The exact shade varies by strain and aging conditions. Roquefort tends toward a greener hue, while some Stilton leans more toward a grey-blue. Gorgonzola can range from pale blue-green in its milder “dolce” form to deeper blue in aged “piccante” versions. These differences trace back to the specific sub-species of P. roqueforti each tradition selects for, and the unique chemistry of the milk, salt levels, and cave environments involved.

Is the Mold Safe to Eat?

P. roqueforti does produce small amounts of compounds called mycotoxins, which sounds alarming but is well studied. The two most common in blue cheese, roquefortine C and mycophenolic acid, have been tested for their effects on human cells. Research published in the journal Foods found that at the concentrations present in blue cheese, neither compound triggered cell death in intestinal cells during laboratory testing. Chronic and acute exposure assessments across multiple European populations confirmed that mycotoxin levels in blue cheese are safe for consumers at normal dietary intake.

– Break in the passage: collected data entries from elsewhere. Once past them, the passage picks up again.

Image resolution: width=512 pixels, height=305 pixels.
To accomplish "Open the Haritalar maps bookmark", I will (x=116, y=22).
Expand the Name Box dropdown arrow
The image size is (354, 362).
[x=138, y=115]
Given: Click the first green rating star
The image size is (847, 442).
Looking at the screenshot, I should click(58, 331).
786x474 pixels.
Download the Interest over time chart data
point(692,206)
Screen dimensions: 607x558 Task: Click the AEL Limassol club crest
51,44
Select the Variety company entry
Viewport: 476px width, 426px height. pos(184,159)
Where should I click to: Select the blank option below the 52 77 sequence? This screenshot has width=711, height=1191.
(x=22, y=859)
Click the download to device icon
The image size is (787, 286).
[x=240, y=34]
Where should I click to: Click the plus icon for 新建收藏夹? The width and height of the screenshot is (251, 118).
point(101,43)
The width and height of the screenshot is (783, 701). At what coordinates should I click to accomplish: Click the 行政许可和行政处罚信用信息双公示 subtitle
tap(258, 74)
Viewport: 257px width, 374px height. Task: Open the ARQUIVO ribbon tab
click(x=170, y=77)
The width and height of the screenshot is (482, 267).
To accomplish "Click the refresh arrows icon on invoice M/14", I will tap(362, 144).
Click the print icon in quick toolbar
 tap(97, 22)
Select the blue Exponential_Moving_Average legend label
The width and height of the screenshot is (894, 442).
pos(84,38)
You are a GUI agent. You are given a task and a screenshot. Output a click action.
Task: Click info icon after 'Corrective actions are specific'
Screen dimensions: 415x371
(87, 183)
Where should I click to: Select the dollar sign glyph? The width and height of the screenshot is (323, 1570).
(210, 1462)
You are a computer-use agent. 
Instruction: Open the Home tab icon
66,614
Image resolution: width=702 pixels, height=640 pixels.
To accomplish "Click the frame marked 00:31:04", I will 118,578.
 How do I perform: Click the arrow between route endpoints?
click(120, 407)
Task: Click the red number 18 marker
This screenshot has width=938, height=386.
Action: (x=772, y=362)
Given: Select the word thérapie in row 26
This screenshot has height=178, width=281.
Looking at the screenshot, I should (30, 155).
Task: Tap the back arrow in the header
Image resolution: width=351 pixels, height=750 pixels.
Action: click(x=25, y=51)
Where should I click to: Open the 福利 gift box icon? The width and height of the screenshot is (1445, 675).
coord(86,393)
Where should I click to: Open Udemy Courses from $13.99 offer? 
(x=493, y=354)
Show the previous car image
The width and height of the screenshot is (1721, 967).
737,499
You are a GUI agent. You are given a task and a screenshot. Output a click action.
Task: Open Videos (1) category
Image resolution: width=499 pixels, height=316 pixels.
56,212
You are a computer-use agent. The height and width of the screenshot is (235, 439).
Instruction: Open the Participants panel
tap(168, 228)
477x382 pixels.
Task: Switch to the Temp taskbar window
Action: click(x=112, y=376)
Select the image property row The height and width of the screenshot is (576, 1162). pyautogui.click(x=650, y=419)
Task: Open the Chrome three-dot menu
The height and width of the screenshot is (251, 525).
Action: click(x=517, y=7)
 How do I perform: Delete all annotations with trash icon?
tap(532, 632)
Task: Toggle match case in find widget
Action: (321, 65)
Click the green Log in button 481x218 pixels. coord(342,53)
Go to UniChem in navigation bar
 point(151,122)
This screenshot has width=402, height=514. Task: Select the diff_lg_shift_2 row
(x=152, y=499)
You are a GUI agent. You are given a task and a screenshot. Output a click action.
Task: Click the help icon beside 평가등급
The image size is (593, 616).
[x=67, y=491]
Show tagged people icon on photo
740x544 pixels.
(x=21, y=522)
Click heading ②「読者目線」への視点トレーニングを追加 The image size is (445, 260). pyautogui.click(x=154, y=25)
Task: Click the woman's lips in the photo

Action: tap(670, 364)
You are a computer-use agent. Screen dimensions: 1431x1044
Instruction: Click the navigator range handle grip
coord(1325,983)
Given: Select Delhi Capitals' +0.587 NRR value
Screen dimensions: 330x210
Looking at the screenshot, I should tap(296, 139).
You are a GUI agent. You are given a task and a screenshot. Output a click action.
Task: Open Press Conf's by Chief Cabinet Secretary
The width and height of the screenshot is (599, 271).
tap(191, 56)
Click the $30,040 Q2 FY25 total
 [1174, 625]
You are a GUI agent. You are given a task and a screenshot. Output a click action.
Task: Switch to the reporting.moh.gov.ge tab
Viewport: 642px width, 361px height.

The key difference between the mold in blue cheese and the fuzzy mold you’d throw away on bread is domestication. P. roqueforti strains used in cheesemaking have been selected over centuries (and more recently, in laboratories) for their flavor contributions and low toxin production. The cheesemaking process itself, including salt concentration, acidity, and controlled aging, keeps the mold behaving predictably. Wild molds growing on forgotten leftovers in your fridge have no such constraints.